<<<<

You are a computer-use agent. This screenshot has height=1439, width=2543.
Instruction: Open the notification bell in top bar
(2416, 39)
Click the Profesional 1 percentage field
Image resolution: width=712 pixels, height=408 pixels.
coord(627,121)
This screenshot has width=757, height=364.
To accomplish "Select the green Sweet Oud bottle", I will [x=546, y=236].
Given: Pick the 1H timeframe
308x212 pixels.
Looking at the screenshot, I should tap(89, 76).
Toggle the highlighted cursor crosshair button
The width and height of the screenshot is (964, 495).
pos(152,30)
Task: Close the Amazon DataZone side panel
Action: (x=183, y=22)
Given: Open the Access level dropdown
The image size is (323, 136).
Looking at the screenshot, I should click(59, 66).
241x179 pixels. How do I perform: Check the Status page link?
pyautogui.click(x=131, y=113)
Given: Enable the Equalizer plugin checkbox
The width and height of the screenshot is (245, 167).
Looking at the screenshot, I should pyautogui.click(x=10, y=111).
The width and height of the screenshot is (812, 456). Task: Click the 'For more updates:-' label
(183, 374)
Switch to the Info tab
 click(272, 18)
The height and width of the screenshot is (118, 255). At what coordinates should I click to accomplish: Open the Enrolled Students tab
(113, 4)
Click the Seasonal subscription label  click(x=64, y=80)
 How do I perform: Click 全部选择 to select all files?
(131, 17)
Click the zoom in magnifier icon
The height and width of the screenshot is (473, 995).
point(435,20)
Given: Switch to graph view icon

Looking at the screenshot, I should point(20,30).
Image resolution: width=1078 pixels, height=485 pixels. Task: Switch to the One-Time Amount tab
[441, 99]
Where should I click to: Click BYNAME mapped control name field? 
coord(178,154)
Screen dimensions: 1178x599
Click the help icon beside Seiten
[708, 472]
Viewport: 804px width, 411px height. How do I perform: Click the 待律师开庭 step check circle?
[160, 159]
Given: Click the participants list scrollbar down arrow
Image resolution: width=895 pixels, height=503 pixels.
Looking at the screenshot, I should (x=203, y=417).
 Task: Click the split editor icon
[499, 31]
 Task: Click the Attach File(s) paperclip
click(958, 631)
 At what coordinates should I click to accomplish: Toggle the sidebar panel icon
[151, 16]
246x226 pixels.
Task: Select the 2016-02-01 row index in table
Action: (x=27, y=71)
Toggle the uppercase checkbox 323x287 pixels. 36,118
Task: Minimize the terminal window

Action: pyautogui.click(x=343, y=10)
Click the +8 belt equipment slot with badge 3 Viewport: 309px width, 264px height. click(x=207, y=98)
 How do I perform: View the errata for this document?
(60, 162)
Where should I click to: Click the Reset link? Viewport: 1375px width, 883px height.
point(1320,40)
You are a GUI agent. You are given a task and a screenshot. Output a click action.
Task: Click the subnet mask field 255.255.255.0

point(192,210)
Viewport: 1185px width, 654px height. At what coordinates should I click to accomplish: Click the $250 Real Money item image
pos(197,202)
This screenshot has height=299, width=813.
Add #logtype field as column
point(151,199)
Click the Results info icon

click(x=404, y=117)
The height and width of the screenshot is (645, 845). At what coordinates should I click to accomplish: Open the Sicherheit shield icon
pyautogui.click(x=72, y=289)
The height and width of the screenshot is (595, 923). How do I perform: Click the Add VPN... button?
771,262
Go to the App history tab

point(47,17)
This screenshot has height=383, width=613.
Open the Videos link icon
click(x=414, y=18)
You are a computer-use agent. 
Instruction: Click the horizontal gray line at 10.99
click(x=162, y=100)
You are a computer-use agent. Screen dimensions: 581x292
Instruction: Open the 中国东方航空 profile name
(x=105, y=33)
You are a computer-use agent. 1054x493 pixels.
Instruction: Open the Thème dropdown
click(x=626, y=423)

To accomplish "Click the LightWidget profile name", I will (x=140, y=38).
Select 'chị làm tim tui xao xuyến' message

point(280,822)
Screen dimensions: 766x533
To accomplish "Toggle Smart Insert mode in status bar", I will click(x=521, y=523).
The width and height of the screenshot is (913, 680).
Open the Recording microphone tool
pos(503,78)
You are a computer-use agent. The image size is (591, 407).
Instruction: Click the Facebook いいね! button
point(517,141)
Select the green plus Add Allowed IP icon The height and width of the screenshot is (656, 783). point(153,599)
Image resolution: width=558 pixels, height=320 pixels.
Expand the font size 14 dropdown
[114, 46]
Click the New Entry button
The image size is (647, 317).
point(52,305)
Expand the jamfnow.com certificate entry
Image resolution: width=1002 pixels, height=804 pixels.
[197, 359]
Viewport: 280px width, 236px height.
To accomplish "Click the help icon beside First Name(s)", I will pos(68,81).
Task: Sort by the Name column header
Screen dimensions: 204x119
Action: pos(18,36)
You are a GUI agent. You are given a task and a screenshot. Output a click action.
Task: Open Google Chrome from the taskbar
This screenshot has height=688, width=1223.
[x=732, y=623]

>>>>

### Prompt
Your task is to copy exactly, and only, the lines from the line with "Open the Videos link icon" through the last line of the entries, both included.

### Response
Open the Videos link icon
click(x=414, y=18)
You are a computer-use agent. 
Instruction: Click the horizontal gray line at 10.99
click(x=162, y=100)
You are a computer-use agent. Screen dimensions: 581x292
Instruction: Open the 中国东方航空 profile name
(x=105, y=33)
You are a computer-use agent. 1054x493 pixels.
Instruction: Open the Thème dropdown
click(x=626, y=423)

To accomplish "Click the LightWidget profile name", I will (x=140, y=38).
Select 'chị làm tim tui xao xuyến' message

point(280,822)
Screen dimensions: 766x533
To accomplish "Toggle Smart Insert mode in status bar", I will click(x=521, y=523).
The width and height of the screenshot is (913, 680).
Open the Recording microphone tool
pos(503,78)
You are a computer-use agent. The image size is (591, 407).
Instruction: Click the Facebook いいね! button
point(517,141)
Select the green plus Add Allowed IP icon The height and width of the screenshot is (656, 783). point(153,599)
Image resolution: width=558 pixels, height=320 pixels.
Expand the font size 14 dropdown
[114, 46]
Click the New Entry button
The image size is (647, 317).
point(52,305)
Expand the jamfnow.com certificate entry
Image resolution: width=1002 pixels, height=804 pixels.
[197, 359]
Viewport: 280px width, 236px height.
To accomplish "Click the help icon beside First Name(s)", I will pos(68,81).
Task: Sort by the Name column header
Screen dimensions: 204x119
Action: pos(18,36)
You are a GUI agent. You are given a task and a screenshot. Output a click action.
Task: Open Google Chrome from the taskbar
This screenshot has height=688, width=1223.
[x=732, y=623]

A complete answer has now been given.